▸ **Task to complete**:
Can you retype the whole passage about the German artist Fritz Steinert, word for word?

-- start of Source text --

From 1904 until his retirement in 1930, Emil Orlik was the head of the department for graphic art and book illustration at the Academy of the Museum of Applied Arts (Kunstgewerbemuseum) in Berlin. There he taught countless students over the years in the fundamentals of woodblock carving and printing, etching, and lithography, many of whom would became notable graphic artists in their own right.   However, unlike Orlik, few of his students ever travelled to the Far East and even fewer seem to have depicted Asian subject matter in their prints.   A notable exception, however, was the little-known German artist Fritz Steinert (1891-1981).

Self-Portrait (1968)
(oil painting)

I have only two Steinert woodblock prints in my collection (one acquired in 2017) and I knew virtually nothing about this artist beyond a couple of landscape paintings that I had seen come up for auction when I started to draft this post in 2015.  However, thanks to the efforts of the Austrian scholar Peter Pantzer, I recently learned about a memoir that Steinert published shortly before his death under the title “Zwishen Kunst und Kommiß.”  In the course of tracking a copy of that memoir down, I also found a small, undated monograph by E. Benner entitled “Fritz Steinert Bilder Zeichnungen.”  (All the black and white woodblock prints featured in this entry are from these two sources.)

-- end of Source text --
-- start of Data supplied --

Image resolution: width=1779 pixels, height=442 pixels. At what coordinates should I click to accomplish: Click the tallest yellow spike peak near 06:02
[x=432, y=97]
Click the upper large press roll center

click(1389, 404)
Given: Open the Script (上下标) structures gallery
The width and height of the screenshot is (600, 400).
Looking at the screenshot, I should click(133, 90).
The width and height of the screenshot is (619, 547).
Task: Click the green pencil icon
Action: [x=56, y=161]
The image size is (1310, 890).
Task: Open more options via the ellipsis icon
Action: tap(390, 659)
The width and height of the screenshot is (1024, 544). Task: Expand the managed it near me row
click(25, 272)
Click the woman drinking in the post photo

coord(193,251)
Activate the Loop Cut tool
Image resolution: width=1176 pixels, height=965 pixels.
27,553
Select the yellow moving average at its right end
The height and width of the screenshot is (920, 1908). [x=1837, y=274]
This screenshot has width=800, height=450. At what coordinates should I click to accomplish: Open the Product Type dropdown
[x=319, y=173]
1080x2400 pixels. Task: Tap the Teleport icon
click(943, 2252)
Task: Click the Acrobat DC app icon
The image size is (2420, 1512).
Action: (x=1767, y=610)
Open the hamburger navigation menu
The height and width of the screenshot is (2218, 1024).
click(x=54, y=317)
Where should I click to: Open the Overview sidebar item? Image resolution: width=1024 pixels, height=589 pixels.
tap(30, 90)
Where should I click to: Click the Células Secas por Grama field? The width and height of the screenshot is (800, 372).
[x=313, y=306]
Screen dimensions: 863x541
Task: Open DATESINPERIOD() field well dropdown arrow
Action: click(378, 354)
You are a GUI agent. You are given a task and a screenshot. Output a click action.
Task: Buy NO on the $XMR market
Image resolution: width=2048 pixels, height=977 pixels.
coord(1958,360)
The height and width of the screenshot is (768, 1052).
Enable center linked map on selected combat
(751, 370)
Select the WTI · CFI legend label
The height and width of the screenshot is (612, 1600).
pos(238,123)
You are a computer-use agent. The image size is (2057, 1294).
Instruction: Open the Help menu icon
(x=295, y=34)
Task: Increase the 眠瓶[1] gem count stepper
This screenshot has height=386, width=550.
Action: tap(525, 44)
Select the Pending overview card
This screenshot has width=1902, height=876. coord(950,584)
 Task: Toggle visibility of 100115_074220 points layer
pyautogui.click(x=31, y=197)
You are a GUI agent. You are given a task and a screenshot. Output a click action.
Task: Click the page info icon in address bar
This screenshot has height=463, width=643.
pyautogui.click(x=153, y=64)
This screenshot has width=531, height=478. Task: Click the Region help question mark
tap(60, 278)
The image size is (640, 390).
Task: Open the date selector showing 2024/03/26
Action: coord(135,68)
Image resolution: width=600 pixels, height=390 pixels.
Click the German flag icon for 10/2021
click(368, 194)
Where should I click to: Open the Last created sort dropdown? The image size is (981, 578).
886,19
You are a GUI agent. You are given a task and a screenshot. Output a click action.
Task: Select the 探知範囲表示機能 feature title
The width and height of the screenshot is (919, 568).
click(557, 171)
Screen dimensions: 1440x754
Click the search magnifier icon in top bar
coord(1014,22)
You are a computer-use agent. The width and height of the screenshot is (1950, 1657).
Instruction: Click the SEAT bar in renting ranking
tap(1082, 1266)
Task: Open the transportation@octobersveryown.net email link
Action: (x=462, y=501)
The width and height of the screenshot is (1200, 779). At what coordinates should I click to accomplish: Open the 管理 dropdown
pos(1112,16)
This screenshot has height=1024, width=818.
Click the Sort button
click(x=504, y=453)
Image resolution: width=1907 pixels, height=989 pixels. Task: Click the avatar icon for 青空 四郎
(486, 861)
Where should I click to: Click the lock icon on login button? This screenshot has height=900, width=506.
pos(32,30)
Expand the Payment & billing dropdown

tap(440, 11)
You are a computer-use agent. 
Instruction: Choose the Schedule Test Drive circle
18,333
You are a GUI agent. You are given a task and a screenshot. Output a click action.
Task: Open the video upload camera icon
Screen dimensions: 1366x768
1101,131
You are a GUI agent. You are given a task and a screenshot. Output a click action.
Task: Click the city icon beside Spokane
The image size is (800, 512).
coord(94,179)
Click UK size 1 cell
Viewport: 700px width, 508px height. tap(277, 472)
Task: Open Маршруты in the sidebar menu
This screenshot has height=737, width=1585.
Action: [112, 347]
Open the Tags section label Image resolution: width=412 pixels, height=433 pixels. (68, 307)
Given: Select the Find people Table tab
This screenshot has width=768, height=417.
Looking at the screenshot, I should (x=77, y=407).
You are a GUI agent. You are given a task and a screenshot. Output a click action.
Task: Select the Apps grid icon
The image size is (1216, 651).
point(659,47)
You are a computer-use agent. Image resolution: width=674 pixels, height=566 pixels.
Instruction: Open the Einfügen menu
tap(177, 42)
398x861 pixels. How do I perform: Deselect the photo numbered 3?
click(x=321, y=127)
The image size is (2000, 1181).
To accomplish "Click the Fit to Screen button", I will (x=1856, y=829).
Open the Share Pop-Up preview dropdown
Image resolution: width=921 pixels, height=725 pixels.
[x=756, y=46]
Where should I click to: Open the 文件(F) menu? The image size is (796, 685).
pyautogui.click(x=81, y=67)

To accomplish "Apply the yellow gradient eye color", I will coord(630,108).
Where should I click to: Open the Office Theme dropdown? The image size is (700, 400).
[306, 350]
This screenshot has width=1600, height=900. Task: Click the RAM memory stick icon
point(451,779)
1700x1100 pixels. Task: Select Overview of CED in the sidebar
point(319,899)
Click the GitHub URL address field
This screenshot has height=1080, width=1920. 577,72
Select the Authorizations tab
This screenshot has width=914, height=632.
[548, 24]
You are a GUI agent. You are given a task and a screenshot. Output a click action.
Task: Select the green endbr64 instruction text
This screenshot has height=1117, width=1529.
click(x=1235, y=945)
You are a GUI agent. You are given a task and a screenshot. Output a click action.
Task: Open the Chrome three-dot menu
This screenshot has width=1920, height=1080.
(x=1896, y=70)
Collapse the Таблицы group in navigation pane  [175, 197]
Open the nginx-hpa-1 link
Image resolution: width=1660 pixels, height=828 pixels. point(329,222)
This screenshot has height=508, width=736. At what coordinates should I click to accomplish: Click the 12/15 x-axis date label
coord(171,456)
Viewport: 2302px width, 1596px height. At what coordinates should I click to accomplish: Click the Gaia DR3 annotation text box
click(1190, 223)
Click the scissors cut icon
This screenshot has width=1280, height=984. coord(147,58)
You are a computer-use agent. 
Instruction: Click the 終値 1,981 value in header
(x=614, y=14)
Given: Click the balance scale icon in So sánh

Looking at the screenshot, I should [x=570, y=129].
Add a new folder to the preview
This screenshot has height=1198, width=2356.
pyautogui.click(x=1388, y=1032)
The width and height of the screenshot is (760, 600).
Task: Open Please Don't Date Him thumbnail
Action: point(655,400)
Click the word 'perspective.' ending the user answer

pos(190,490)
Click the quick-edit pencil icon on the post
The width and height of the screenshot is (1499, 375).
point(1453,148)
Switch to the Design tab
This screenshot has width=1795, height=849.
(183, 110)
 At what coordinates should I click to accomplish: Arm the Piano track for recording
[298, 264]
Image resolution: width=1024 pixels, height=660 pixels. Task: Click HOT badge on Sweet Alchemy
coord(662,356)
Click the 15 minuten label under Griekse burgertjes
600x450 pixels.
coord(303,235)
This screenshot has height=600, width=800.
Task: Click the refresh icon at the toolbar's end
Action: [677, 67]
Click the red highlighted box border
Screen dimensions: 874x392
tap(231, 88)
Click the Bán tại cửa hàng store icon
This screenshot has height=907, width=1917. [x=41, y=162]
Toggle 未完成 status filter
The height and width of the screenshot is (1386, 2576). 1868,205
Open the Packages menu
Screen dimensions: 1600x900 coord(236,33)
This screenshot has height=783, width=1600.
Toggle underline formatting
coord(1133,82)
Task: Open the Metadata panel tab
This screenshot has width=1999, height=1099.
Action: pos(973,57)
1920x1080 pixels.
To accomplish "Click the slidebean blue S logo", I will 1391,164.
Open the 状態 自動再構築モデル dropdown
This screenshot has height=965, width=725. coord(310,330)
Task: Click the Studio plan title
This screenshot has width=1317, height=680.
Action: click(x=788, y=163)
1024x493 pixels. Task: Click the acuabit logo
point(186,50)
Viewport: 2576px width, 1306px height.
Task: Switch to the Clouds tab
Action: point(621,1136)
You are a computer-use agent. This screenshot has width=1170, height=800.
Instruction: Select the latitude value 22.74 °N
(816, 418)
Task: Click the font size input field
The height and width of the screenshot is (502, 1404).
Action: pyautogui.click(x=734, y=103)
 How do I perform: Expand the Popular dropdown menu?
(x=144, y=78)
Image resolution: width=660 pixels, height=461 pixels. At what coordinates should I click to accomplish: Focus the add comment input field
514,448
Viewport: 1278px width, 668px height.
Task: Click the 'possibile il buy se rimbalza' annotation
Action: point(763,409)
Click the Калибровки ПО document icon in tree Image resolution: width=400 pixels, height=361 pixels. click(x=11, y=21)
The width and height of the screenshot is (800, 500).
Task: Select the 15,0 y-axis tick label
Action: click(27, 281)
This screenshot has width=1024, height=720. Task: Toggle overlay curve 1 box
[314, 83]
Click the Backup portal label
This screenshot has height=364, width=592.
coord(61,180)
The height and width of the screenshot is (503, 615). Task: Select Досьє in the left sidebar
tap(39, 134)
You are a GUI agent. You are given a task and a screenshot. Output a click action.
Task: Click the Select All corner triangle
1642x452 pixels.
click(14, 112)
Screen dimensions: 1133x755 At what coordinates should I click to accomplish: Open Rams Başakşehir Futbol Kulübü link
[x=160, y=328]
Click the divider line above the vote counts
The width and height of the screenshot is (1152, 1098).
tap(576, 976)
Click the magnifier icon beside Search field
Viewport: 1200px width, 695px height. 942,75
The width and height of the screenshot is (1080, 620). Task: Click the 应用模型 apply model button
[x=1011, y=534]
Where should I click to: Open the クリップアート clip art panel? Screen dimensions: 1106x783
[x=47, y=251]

-- end of Data supplied --

▸ **Complete answer**:
From 1904 until his retirement in 1930, Emil Orlik was the head of the department for graphic art and book illustration at the Academy of the Museum of Applied Arts (Kunstgewerbemuseum) in Berlin. There he taught countless students over the years in the fundamentals of woodblock carving and printing, etching, and lithography, many of whom would became notable graphic artists in their own right.   However, unlike Orlik, few of his students ever travelled to the Far East and even fewer seem to have depicted Asian subject matter in their prints.   A notable exception, however, was the little-known German artist Fritz Steinert (1891-1981).

Self-Portrait (1968)
(oil painting)

I have only two Steinert woodblock prints in my collection (one acquired in 2017) and I knew virtually nothing about this artist beyond a couple of landscape paintings that I had seen come up for auction when I started to draft this post in 2015.  However, thanks to the efforts of the Austrian scholar Peter Pantzer, I recently learned about a memoir that Steinert published shortly before his death under the title “Zwishen Kunst und Kommiß.”  In the course of tracking a copy of that memoir down, I also found a small, undated monograph by E. Benner entitled “Fritz Steinert Bilder Zeichnungen.”  (All the black and white woodblock prints featured in this entry are from these two sources.)